[Collected data entries]
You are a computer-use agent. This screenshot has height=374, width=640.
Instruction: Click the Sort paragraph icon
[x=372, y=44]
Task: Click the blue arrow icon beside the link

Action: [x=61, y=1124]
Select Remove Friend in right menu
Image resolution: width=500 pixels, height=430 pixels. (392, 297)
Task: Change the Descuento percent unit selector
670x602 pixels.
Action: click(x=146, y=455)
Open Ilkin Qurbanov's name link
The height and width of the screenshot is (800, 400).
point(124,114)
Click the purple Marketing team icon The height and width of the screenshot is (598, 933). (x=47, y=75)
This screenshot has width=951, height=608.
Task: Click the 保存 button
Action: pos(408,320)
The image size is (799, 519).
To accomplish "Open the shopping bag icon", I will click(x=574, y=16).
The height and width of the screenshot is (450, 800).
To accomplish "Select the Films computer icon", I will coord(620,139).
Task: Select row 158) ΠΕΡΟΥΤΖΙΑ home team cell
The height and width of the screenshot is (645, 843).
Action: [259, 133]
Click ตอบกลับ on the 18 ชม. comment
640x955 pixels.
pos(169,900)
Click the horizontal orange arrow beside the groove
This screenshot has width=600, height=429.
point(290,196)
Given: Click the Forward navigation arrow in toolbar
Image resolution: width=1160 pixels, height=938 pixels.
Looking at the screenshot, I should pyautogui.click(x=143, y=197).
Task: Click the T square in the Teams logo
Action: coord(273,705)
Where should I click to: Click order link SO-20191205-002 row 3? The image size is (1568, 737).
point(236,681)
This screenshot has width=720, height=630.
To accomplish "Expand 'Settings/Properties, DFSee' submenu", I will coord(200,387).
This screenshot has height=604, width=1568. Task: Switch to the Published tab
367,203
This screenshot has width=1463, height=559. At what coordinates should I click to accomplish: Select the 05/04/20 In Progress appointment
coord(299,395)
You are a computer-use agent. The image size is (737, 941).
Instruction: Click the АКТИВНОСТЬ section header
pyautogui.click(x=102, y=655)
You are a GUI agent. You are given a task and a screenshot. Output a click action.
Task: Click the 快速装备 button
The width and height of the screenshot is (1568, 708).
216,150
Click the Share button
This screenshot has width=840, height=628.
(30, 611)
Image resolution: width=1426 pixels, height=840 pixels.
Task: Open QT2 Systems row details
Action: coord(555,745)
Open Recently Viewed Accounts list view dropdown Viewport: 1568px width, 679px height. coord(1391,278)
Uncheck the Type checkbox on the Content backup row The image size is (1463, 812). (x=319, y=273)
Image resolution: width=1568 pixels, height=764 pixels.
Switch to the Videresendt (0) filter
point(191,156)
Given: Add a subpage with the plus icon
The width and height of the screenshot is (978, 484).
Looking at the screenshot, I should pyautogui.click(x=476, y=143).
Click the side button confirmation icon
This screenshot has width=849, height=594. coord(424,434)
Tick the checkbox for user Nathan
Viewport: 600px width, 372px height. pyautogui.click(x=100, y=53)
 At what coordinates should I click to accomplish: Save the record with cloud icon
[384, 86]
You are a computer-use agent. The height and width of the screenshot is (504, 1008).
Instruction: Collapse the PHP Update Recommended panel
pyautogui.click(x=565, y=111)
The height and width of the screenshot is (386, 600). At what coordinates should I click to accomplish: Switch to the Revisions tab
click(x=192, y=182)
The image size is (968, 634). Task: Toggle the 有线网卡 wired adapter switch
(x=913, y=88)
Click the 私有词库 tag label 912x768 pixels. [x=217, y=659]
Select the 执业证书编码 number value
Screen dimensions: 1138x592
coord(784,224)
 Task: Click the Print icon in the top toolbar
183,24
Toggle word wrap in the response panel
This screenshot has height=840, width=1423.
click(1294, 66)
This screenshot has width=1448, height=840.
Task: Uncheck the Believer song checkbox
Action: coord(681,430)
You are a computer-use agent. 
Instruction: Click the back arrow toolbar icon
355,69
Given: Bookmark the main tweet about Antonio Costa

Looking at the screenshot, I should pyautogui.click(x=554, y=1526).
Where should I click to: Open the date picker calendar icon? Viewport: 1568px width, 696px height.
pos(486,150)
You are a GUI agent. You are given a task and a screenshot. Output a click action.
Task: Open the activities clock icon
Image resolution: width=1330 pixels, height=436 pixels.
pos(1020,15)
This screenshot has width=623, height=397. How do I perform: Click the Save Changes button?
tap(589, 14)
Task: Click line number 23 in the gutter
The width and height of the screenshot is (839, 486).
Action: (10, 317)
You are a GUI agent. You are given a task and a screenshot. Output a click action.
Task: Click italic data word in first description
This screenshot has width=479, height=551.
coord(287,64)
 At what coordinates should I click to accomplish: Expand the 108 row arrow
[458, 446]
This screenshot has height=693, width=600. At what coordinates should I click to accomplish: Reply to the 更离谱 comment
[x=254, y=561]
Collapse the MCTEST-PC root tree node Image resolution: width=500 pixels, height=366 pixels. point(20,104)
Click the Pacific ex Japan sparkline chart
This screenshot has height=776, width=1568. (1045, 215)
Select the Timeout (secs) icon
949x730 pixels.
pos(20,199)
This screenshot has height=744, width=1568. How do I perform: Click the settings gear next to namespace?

WHAT THE EXERCISE ASKS – Show every line above that contains the string "computer". Case counts.

ANSWER –
You are a computer-use agent. This screenshot has height=374, width=640.
To accomplish "Select the Films computer icon", I will coord(620,139).
You are a computer-use agent. The image size is (737, 941).
You are a computer-use agent. The height and width of the screenshot is (504, 1008).
You are a computer-use agent. 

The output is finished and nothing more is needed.